— Texto de origem —

Abordagem ao filho do Rei da Fronteira causou “dança das cadeiras” em delegacia
Quebra de sigilo do celular do delegado Obara revela que foi preciso "contornar" situação
Abordagem que teria deixado Flávio Correa Jamil Georges, 43 anos, filho do Rei da Fronteira, Fahad Jamil Georges, “chateado” aparece como pano de fundo da “dança das cadeiras” na DEH (Delegacia Especializada de Repressão aos Crimes de Homicídios) de Campo Grande em 2019.
No mês de abril daquele ano, foram duas trocas de titulares entre os dias 3 e 26. Saiu Márcio Shiro Obara (que viria a ser alvo em 2020 da operação Omertà), entrou Carlos Delano Gehring Leandro de Souza. E depois, Obara retornou ao cargo e colega foi para a Corregedoria de Polícia Civil.
Em novembro de 2019, depois que a Operação Omertà citou Obara como suspeito de dar cobertura às ações de milícia armada alvo das apurações, Delano voltou para DEH como titular.
Obara seria preso em junho de 2020. Ficou 50 dias na cadeia, saiu pagando fiança de R$ 26 mil, além de usar tornozeleira eletrônica, sendo alocado em função administrativa.
Na ocasião das trocas sucessivas, a Polícia Civil informou que alterações foram por “interesse e necessidade da administração, voltadas ao bom atendimento da população deste Estado”.
Diferente - Já diálogos localizados no celular de Obara, cujo conteúdo foi anexado sexta-feira (dia 5) a processo por corrupção passiva, revelam que a abordagem no começo do mês de abril resultou em ameaças.
No dia 4 de abril de 2019, um investigador da Polícia Civil comenta com Obara que a cena ocorreu na saída de padaria no Jardim dos Estados, em Campo Grande.
O alvo da equipe, formada também pelo delegado Delano, era o pistoleiro Thyago Machado Abdul Ahad (atualmente foragido da Omertá). Mas, ele não estava no grupo. Já Flavio, filho de Fahd Jamil, foi alvo da ação policial, com ordem de “mão na cabeça e deita no chão”.

Entradas de dados salvas:
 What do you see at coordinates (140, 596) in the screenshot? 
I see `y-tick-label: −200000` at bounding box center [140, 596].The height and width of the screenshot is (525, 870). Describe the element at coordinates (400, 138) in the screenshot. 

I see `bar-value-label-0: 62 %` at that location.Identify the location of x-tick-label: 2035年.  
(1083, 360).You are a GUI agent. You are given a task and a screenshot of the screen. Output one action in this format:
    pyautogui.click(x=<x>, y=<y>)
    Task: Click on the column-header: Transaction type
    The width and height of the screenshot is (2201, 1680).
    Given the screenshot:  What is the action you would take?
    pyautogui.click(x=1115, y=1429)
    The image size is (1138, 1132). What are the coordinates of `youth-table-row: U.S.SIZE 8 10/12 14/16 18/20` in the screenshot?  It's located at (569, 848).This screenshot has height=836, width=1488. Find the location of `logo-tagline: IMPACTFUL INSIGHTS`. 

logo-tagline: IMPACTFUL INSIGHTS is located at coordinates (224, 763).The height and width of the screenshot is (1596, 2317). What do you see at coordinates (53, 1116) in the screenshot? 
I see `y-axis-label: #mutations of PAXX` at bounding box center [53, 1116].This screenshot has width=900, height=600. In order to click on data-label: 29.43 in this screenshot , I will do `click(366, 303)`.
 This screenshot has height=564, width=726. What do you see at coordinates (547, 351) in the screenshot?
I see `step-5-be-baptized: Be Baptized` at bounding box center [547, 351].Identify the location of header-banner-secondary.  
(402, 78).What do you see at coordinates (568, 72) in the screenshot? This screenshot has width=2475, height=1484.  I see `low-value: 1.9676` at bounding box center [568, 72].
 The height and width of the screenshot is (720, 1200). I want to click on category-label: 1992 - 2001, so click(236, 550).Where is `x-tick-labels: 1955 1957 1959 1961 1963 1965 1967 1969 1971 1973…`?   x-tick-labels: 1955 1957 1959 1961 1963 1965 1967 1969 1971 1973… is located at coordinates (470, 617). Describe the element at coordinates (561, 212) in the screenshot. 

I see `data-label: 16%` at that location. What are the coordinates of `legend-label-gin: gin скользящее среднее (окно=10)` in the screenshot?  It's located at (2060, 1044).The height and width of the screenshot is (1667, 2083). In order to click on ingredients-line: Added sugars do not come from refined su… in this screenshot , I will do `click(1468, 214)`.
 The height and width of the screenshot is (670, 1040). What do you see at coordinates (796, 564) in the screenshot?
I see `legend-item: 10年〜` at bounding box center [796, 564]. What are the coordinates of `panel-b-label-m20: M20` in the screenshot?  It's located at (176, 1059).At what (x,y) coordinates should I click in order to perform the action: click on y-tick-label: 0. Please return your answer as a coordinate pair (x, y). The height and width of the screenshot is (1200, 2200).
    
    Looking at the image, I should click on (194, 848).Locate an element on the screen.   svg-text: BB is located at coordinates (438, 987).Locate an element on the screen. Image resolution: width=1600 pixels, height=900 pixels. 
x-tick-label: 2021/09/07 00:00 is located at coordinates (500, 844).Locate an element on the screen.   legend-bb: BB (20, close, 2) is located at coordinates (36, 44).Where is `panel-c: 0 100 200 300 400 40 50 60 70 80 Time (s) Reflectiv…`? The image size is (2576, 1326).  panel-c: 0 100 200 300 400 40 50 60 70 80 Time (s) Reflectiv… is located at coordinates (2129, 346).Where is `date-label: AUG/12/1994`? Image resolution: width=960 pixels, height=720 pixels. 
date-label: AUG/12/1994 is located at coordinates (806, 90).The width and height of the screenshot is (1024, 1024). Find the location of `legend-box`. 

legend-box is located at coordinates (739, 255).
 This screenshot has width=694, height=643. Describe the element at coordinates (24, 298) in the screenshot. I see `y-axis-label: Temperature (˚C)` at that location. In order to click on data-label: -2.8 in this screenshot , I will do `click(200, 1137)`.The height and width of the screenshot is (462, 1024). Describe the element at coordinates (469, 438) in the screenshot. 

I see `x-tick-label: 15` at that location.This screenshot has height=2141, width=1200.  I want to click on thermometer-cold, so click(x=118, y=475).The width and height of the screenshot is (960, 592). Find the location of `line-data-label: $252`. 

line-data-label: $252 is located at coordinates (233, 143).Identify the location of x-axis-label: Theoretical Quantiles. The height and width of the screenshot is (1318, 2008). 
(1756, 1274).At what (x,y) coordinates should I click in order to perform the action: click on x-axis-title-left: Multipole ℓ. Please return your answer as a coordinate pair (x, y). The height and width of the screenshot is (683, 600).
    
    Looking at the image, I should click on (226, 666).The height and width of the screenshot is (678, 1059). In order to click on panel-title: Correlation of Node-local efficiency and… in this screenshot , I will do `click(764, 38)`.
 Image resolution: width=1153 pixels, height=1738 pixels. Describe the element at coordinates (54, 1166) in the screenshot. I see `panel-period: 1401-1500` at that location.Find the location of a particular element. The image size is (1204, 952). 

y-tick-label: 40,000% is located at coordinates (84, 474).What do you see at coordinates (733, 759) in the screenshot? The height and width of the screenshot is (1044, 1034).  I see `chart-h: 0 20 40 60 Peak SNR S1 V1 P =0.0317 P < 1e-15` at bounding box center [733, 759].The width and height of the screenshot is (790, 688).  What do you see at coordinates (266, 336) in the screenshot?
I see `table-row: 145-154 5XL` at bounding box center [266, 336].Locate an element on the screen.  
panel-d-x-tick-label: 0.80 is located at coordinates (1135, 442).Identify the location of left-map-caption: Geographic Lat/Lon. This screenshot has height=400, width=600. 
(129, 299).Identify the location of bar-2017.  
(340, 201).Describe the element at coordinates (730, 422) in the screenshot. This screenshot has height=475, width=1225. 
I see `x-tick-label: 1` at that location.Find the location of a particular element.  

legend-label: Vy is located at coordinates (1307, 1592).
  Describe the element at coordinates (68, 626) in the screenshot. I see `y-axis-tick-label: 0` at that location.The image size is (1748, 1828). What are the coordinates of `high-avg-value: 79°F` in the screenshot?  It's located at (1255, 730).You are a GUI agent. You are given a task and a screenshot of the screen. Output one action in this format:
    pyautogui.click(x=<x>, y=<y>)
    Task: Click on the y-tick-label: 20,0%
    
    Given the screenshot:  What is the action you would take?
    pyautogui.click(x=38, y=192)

— Tarefa A —
Transcreva fielmente, da reportagem sobre a troca de delegados na DEH, o trecho que começa nas palavras que contêm "Na ocasião das" e termina em "em Campo Grande.".
— Tarefa B —
Retome a reportagem sobre a dança das cadeiras na DEH a partir do ponto em que ela para.
Não é preciso consultar os dados.

— Resposta escrita A —
Na ocasião das trocas sucessivas, a Polícia Civil informou que alterações foram por “interesse e necessidade da administração, voltadas ao bom atendimento da população deste Estado”.
Diferente - Já diálogos localizados no celular de Obara, cujo conteúdo foi anexado sexta-feira (dia 5) a processo por corrupção passiva, revelam que a abordagem no começo do mês de abril resultou em ameaças.
No dia 4 de abril de 2019, um investigador da Polícia Civil comenta com Obara que a cena ocorreu na saída de padaria no Jardim dos Estados, em Campo Grande.

— Resposta escrita B —
Na ocasião, não havia mandado de prisão contra Flavio Correa Jamil Georges, que só teve prisão decretada na Omertà em junho de 2020. Ele está foragido.
A respectiva abordagem teria gerado descontentamento por parte do clã Fahd Jamil, passando a produzir ameaças aos policiais participantes, das quais chegaram ao conhecimento do interlocutor, que ao relatar o fato para o investigado [Obara] se mostra preocupado com sua integridade física e de seus colegas, recebendo por parte do investigado a promessa de contornar a situação em favor do interlocutor, demonstrando que manteria contato com os reclamantes com este objetivo”, informa o Gaeco (Grupo de Atuação Especial de Repressão ao Crime Organizado).
Em conversa com Márcio Obara no mês de outubro de 2019, o mesmo investigador questiona porque também não será transferido para Ponta Porã. À época, o delegado foi lotado no município que faz fronteira com Pedro Juan Caballero (Paraguai). A resposta de Obara foi curta: “Orientação do pessoal local. Apenas por precaução. Ainda devido à abordagem”.
Outra conversa anexada ao processo data de abril de 2019, mês da “dança das cadeiras” na Delegacia de Homicídios. No dia 24 de abril, Obara conta a um delegado da PF (Polícia Federal), lotado em Ponta Porã, que retornaria à DEH.
Me pediram para reassumir a DEH pois o colega está tendo problemas”, que atribui à falta de "jogo de cintura". Ele ainda cita que a ameaça foi séria, “mas está sendo contornado”. O retorno de Márcio Obara foi oficializado em 26 de abril, com publicação no Diário Oficial do Estado.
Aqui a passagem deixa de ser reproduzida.